Mutations in the Peripheral Myelin Protein 22 (PMP22) leads to Charcot Marie Tooth type 1A (CMT1A, a subtype of CMT1) disease which is the most common inherited neuropathy of peripheral nervous system. In the present study, we used series of in silico prediction methods to screen and identify the most deleterious non-synonymous SNPs (nsSNPs) in PMP22 gene. Out of 48 nsSNPs, five nsSNPs (L16P, L19P, T23R, W28R, and L147R) associated with PMP22 were predicted to be highly deleterious and destabilizing the protein.
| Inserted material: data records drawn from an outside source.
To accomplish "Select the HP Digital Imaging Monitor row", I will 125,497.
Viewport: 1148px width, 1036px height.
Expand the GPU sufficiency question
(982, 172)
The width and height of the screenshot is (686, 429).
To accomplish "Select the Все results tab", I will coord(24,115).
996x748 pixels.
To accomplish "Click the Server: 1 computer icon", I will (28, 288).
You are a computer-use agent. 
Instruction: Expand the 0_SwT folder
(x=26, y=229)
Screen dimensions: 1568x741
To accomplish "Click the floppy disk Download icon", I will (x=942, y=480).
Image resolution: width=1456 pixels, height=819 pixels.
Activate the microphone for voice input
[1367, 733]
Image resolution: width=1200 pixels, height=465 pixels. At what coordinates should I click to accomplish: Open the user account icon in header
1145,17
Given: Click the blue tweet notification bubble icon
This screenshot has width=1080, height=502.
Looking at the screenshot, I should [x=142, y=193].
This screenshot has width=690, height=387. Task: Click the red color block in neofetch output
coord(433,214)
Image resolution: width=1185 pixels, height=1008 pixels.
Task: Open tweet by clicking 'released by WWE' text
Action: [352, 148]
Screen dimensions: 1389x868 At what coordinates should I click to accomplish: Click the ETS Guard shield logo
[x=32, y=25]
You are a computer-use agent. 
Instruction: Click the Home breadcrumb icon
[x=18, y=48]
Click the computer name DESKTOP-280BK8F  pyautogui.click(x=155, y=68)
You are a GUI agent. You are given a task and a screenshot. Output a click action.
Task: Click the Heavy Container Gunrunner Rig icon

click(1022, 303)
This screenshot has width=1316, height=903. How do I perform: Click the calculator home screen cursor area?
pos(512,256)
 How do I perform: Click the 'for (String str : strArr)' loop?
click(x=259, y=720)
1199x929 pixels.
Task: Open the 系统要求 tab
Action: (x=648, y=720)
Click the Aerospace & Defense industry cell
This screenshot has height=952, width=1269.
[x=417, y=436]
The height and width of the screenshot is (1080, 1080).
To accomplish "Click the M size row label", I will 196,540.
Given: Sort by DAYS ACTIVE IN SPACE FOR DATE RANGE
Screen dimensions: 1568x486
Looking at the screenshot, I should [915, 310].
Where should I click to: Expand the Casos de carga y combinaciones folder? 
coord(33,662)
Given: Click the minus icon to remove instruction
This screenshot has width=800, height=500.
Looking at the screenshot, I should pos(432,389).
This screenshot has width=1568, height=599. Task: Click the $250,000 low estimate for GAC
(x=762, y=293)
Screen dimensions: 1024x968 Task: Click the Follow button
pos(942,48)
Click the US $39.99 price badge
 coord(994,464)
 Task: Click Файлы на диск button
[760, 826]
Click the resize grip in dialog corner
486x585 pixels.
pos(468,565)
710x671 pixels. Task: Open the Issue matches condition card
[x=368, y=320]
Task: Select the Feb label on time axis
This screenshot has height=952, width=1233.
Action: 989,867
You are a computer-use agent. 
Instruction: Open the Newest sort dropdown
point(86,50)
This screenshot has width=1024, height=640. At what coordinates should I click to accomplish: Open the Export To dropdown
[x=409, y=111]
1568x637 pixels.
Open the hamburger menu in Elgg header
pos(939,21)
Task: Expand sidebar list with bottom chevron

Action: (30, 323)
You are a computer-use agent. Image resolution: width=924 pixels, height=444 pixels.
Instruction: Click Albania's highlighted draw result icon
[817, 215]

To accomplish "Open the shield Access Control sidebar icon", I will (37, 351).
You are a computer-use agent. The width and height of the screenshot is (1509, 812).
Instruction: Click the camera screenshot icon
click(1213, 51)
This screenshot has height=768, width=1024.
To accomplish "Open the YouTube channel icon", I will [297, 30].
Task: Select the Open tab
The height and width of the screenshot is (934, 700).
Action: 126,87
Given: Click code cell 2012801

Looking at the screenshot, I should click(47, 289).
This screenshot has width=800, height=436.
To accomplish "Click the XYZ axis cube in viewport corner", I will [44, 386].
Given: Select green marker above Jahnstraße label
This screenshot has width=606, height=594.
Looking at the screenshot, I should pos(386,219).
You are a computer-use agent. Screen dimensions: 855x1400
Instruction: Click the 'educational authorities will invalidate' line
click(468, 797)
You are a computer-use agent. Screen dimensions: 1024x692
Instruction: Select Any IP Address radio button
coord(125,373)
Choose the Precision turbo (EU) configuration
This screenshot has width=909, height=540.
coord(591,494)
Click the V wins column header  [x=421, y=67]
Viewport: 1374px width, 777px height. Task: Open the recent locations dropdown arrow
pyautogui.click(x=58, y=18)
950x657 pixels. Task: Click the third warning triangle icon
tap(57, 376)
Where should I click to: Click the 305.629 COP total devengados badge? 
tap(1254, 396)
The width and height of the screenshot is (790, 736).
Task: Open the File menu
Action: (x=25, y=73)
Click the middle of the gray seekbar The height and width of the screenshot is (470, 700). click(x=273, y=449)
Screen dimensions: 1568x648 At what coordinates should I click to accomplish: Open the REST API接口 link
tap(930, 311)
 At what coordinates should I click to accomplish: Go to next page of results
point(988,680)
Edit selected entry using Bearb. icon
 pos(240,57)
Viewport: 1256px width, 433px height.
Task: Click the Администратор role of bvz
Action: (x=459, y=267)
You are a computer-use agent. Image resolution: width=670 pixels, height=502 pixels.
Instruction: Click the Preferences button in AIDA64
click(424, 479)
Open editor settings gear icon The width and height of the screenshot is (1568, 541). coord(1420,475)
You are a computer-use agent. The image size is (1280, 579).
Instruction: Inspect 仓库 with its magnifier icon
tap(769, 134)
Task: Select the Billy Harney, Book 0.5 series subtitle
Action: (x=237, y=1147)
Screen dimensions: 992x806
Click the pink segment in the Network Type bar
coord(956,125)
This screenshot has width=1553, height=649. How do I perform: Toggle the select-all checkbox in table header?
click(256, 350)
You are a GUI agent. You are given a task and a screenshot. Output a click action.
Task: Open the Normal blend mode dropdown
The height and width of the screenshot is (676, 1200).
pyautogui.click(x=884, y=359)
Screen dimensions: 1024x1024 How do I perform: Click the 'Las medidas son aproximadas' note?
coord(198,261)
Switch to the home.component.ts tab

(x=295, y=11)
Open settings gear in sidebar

To explore the possible structure-function relationship, we employed abinitio modeling strategy using the CABS-fold server to predict the three-dimensional structure models in the absence of crystallized structures in PMP22 protein. We used Cytoscape 3.4.0 plugin Integrated Complex Traits Networks interface (iCTNet) to identify the probable drug-gene interactions in PMP22 gene. A total of 22 chemical compounds yielded from the aforementioned tool was subjected to Molinspiration and OSIRIS program to screen and identify the potent drug molecules for further analysis. Five chemical compounds with excellent bioavailability and drug relevant property were selected for molecular docking simulation study. We modeled five mutant structures at their corresponding positions and performed molecular docking simulation analysis using AutoDock Tools (ADT) version 1.5.6 and ArgusLab 4.0.1 tools to analyze their interaction patterns and binding efficacy. Based on the results obtained from the computational study, we predict that estradiol could be a potential drug of choice for treating patients with CMT1A which needs larger attention from biologists in the near future. J. Cell. Biochem. 118: 3730-3743, 2017. © 2017 Wiley Periodicals, Inc.